> **Request**
Can you retype, word for word, the data between the lines holding "Given: Open color" and "Looking at the screenshot, I should click(548, 235).", inclusive?
[Begin]
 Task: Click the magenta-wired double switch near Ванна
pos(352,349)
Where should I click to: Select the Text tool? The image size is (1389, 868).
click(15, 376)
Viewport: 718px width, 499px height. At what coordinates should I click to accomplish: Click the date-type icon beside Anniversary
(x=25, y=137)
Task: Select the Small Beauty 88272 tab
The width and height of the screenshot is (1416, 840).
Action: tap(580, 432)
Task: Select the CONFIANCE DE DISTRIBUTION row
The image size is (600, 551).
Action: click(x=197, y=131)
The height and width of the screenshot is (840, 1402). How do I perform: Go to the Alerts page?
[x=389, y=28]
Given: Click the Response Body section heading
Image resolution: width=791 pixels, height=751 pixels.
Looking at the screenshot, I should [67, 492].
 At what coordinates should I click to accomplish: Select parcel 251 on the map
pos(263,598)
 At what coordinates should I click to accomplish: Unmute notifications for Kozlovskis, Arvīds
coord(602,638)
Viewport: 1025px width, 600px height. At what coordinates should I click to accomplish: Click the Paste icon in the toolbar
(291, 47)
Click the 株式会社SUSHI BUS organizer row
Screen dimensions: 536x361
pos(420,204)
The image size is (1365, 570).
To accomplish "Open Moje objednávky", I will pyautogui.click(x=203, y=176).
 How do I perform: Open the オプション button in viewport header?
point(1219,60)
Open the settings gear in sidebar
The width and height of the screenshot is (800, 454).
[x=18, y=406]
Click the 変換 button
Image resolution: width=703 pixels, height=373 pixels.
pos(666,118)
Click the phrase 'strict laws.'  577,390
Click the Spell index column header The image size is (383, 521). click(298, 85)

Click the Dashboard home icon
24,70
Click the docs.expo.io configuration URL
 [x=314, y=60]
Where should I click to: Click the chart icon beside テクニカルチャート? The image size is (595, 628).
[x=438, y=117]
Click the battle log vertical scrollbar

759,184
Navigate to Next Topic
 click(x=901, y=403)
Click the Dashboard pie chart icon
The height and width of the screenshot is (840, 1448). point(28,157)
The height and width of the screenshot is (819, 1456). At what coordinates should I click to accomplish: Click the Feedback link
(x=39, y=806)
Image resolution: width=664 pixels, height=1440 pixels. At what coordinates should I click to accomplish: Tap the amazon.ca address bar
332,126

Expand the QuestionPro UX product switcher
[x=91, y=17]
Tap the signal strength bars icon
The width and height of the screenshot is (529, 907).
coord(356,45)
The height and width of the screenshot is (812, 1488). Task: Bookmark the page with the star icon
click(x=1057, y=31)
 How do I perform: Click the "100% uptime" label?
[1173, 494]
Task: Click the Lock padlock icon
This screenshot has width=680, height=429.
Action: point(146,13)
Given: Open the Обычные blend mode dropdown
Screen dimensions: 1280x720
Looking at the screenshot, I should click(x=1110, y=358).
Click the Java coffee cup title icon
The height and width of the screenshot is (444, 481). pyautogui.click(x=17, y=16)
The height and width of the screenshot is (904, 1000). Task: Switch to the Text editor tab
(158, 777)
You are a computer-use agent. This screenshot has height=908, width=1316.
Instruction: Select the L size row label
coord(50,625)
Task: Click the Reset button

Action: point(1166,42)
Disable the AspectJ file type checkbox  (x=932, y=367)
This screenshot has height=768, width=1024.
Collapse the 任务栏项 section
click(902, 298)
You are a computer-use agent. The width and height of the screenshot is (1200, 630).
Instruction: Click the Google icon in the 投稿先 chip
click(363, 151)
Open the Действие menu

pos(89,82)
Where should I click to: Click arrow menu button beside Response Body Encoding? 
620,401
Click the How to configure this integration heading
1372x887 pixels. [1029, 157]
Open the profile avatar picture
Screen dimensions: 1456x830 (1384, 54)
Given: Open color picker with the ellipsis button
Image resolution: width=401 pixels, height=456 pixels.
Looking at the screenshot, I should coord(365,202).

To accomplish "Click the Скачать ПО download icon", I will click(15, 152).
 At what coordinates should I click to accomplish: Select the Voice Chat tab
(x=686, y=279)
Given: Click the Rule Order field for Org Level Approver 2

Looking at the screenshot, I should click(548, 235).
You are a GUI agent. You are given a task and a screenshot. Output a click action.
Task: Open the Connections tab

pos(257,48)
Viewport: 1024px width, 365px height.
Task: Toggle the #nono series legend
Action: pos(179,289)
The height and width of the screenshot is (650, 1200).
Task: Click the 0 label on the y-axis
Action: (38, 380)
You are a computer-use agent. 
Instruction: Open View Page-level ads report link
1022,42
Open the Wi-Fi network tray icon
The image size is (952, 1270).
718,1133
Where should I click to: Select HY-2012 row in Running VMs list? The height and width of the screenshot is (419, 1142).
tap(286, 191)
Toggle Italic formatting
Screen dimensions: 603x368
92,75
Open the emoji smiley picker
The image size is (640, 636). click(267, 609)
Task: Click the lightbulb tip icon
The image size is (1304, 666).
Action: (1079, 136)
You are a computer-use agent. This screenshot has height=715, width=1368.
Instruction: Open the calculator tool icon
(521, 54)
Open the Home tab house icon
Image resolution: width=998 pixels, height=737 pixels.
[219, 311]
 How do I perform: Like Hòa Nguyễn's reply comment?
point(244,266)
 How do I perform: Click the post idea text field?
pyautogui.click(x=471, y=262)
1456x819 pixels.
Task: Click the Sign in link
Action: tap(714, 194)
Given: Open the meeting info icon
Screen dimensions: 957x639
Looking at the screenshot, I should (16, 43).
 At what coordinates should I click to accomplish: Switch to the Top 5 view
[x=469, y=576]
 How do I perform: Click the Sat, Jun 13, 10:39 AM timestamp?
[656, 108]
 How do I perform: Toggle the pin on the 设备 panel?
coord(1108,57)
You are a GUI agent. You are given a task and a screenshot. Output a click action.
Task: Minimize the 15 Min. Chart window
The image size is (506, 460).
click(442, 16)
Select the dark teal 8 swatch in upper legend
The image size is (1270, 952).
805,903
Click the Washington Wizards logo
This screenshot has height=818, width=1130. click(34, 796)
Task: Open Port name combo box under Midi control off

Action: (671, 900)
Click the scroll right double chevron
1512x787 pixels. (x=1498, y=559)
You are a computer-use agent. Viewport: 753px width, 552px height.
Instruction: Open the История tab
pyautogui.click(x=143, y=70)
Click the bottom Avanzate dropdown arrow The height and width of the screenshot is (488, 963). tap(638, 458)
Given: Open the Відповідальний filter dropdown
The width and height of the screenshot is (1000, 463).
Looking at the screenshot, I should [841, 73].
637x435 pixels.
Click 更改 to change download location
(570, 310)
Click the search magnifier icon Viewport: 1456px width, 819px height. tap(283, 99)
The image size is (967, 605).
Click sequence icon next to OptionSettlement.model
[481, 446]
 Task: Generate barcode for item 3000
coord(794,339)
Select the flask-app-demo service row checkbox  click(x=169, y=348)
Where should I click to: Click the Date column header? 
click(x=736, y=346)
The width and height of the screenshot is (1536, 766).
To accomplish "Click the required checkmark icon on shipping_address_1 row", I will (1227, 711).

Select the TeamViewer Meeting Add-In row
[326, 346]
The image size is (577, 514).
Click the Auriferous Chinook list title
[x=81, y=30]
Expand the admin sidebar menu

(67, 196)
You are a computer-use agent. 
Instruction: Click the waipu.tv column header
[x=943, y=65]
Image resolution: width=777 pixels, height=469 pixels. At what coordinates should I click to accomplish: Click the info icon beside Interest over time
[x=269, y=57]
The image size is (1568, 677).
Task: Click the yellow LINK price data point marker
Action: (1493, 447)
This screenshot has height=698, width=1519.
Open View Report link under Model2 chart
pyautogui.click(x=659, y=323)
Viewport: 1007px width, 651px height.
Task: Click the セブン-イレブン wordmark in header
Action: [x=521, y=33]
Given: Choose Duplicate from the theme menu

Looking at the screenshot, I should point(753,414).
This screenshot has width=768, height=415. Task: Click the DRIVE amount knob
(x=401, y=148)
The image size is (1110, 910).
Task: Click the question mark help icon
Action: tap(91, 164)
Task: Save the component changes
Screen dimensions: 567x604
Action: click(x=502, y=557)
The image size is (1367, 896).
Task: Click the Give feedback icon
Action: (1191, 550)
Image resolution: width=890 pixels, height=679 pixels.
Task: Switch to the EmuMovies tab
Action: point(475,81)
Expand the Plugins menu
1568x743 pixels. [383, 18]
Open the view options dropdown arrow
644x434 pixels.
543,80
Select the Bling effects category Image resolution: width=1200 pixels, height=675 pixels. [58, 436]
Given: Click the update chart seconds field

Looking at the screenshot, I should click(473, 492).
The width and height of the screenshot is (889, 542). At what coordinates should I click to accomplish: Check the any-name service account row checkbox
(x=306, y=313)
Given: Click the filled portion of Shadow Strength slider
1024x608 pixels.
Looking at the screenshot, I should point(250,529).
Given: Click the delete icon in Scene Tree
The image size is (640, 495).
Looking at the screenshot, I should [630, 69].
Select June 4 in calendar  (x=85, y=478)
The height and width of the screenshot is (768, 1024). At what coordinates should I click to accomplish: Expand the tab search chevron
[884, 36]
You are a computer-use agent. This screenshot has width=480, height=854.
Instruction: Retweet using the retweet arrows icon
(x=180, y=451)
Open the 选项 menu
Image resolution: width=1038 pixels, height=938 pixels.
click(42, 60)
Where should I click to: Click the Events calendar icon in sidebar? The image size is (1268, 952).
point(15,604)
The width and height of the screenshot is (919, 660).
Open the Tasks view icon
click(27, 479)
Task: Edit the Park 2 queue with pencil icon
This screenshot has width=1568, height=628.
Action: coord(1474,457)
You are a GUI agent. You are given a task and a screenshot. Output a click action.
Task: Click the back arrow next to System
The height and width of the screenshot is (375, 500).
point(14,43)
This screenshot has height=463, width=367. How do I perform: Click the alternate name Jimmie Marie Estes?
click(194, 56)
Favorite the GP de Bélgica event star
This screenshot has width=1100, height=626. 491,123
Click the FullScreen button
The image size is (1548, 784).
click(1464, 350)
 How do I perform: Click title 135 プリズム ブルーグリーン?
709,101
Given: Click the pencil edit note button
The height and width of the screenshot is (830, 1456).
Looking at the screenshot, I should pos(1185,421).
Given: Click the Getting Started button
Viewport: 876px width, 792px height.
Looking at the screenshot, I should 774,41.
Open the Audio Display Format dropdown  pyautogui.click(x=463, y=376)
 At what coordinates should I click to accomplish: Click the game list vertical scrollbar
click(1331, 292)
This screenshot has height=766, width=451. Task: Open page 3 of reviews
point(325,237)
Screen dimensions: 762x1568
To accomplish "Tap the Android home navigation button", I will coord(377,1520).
[End]
> **Response to this exercise**
Given: Open color picker with the ellipsis button
Image resolution: width=401 pixels, height=456 pixels.
Looking at the screenshot, I should coord(365,202).

To accomplish "Click the Скачать ПО download icon", I will click(15, 152).
 At what coordinates should I click to accomplish: Select the Voice Chat tab
(x=686, y=279)
Given: Click the Rule Order field for Org Level Approver 2

Looking at the screenshot, I should click(548, 235).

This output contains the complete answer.